All lines containing the string "speaker" must be copied from the entries.

--

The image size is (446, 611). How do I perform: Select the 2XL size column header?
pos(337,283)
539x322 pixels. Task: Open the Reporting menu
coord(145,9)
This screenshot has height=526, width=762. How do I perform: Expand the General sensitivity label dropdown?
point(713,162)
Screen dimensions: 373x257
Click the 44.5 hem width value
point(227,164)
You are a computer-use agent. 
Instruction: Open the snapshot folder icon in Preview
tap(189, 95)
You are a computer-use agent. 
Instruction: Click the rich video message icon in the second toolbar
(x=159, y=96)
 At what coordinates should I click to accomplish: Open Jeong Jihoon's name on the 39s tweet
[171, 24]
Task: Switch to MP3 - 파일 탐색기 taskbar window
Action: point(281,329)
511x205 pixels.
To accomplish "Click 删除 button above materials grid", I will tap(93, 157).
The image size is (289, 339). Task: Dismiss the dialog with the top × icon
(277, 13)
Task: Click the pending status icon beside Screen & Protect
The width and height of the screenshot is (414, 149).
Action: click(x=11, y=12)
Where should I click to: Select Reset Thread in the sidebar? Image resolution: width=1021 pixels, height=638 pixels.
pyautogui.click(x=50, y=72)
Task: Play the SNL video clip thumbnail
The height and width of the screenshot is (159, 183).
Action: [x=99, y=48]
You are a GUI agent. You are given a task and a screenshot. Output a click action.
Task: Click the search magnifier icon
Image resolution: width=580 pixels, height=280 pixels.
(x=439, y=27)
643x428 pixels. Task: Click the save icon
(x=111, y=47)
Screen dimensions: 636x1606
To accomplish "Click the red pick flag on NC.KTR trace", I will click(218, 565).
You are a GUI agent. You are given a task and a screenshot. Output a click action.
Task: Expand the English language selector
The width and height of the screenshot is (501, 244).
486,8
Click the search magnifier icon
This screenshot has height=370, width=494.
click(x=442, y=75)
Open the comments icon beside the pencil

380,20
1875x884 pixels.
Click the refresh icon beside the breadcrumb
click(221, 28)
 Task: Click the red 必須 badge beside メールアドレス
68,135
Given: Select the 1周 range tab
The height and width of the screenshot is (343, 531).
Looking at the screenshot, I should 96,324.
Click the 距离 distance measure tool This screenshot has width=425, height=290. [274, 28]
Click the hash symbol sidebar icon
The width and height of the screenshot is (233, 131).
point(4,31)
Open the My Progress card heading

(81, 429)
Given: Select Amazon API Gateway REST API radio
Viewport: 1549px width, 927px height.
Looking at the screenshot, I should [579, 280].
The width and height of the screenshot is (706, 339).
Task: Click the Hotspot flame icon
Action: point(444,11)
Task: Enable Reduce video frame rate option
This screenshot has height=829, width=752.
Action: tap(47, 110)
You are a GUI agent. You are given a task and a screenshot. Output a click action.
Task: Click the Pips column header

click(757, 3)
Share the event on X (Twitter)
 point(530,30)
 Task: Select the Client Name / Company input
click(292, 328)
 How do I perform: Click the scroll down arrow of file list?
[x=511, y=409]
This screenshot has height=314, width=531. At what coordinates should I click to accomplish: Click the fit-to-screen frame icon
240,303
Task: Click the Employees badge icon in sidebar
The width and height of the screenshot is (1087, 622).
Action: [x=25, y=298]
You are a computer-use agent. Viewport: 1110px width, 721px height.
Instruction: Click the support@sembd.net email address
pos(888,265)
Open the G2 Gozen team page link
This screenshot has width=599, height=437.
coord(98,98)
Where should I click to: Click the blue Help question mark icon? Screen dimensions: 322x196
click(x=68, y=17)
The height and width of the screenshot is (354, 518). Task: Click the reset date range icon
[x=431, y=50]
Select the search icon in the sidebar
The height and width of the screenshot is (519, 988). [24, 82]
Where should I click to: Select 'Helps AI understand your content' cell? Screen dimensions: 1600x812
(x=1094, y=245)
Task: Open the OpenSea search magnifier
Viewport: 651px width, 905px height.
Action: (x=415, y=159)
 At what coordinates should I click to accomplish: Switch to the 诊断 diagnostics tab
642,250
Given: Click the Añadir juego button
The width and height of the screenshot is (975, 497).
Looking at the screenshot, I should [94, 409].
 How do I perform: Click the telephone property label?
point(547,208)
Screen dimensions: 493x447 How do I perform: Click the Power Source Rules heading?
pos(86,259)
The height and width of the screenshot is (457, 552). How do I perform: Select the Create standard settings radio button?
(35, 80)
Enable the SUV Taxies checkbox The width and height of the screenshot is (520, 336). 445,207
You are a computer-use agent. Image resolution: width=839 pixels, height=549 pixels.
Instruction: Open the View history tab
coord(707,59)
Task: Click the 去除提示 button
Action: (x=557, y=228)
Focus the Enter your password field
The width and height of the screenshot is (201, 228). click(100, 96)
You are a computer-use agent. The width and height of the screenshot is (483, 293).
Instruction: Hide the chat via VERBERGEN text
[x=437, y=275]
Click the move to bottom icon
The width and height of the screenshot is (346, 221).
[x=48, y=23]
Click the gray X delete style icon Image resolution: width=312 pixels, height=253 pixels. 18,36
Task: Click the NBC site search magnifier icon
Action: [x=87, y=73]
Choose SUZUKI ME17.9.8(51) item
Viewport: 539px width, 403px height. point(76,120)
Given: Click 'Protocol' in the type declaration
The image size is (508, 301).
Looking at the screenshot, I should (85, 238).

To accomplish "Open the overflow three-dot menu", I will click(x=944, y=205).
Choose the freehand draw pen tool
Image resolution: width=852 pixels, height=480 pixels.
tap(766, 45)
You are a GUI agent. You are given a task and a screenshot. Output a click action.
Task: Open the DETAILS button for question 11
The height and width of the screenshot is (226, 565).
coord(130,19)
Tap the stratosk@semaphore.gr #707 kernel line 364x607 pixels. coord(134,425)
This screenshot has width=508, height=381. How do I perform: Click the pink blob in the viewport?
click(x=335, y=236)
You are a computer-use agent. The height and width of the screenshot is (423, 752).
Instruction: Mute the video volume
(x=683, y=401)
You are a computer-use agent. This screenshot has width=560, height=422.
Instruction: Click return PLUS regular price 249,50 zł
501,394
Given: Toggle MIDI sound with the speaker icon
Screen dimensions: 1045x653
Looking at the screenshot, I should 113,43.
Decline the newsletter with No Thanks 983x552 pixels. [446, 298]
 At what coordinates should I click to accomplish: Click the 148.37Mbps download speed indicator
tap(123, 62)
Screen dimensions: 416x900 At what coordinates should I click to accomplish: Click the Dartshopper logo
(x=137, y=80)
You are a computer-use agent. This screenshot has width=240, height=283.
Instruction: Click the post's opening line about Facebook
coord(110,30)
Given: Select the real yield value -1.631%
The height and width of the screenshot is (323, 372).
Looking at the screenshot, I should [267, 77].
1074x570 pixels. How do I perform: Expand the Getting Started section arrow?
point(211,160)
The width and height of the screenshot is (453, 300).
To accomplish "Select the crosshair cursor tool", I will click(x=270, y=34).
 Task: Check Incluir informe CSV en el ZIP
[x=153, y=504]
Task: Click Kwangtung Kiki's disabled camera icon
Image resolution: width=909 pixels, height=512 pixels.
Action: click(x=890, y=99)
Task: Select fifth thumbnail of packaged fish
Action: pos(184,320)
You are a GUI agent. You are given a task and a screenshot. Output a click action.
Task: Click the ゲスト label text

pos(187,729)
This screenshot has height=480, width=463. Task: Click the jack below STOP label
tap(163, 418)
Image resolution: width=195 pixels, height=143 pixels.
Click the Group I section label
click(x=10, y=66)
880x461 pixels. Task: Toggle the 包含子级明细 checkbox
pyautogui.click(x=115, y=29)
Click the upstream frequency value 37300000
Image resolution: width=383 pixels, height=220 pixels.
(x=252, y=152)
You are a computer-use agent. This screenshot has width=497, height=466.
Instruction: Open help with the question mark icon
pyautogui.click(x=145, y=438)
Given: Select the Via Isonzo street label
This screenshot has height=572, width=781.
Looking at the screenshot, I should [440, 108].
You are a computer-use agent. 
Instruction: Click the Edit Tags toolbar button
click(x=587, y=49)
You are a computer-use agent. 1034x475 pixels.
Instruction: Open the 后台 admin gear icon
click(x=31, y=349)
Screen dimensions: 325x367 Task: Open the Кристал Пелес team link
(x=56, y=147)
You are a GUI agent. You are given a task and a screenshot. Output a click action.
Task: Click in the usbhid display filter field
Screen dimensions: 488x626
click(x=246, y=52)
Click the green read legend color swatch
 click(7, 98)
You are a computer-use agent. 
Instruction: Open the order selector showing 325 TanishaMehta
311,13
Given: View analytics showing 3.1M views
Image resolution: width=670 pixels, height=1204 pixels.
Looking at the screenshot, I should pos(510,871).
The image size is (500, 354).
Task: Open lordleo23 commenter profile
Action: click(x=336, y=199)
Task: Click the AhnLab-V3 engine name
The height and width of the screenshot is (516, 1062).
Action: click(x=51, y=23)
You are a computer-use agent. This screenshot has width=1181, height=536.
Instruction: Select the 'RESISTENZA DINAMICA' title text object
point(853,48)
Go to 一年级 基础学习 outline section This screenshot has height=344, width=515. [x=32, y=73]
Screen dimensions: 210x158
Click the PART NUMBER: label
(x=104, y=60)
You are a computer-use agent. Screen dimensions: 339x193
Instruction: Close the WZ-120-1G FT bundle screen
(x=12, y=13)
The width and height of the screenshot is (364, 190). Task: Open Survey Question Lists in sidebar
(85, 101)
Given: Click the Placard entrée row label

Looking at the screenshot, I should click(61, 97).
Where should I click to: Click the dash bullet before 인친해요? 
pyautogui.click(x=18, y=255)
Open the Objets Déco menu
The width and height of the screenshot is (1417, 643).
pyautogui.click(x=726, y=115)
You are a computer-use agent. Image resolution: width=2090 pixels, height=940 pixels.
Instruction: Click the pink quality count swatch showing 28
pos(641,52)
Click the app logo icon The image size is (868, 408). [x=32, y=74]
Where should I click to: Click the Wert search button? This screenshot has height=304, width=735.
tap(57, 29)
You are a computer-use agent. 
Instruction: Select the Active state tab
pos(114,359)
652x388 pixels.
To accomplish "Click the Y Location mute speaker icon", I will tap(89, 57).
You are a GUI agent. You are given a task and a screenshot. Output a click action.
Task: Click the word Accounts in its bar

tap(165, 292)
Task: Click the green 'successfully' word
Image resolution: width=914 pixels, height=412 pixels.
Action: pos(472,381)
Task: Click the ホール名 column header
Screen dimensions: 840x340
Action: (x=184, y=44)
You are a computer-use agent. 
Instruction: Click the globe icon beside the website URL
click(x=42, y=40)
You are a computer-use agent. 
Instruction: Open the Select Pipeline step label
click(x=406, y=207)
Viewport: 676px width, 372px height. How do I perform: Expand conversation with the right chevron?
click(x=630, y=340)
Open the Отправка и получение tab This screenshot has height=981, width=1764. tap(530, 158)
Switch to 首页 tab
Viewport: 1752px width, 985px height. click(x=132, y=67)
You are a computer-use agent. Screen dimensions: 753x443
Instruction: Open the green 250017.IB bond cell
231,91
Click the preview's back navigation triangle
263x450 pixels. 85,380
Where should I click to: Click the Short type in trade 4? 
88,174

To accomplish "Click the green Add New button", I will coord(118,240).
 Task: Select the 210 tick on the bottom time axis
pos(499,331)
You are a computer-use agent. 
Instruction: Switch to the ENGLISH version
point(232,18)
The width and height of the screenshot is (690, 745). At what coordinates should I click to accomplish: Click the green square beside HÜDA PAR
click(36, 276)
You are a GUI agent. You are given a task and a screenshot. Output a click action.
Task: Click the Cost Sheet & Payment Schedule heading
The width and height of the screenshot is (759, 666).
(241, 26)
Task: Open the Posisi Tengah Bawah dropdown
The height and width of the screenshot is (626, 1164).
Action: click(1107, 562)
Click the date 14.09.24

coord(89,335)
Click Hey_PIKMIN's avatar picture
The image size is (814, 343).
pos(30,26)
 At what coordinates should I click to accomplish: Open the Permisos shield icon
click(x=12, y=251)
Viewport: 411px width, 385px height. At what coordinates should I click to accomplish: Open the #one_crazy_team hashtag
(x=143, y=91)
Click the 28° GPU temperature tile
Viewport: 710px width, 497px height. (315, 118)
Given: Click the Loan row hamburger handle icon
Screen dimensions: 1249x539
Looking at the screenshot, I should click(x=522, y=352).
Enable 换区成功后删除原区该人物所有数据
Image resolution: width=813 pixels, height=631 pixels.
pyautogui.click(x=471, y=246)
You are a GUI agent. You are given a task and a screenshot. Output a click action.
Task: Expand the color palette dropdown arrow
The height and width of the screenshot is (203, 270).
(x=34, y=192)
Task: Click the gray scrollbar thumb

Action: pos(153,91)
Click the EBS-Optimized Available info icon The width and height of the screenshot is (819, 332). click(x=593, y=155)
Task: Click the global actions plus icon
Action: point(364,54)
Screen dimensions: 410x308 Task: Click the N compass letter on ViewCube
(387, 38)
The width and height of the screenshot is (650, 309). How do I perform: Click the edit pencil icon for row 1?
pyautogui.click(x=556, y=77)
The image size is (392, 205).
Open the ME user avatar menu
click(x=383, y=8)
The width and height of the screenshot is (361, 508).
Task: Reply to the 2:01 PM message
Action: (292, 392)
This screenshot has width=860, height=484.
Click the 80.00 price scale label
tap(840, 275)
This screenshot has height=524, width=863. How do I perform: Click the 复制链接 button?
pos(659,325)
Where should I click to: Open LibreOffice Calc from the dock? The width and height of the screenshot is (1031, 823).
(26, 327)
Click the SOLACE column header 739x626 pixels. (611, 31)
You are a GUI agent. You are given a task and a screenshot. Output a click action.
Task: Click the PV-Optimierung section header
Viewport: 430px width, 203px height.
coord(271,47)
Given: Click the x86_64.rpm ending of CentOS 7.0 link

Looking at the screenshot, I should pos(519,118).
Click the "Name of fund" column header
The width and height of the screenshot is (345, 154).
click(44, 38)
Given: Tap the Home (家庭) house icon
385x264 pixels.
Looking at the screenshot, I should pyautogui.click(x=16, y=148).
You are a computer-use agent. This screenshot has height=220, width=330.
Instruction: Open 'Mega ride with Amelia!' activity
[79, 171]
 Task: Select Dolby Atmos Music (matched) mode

--

Response below:
Given: Toggle MIDI sound with the speaker icon
To accomplish "Click the Y Location mute speaker icon", I will tap(89, 57).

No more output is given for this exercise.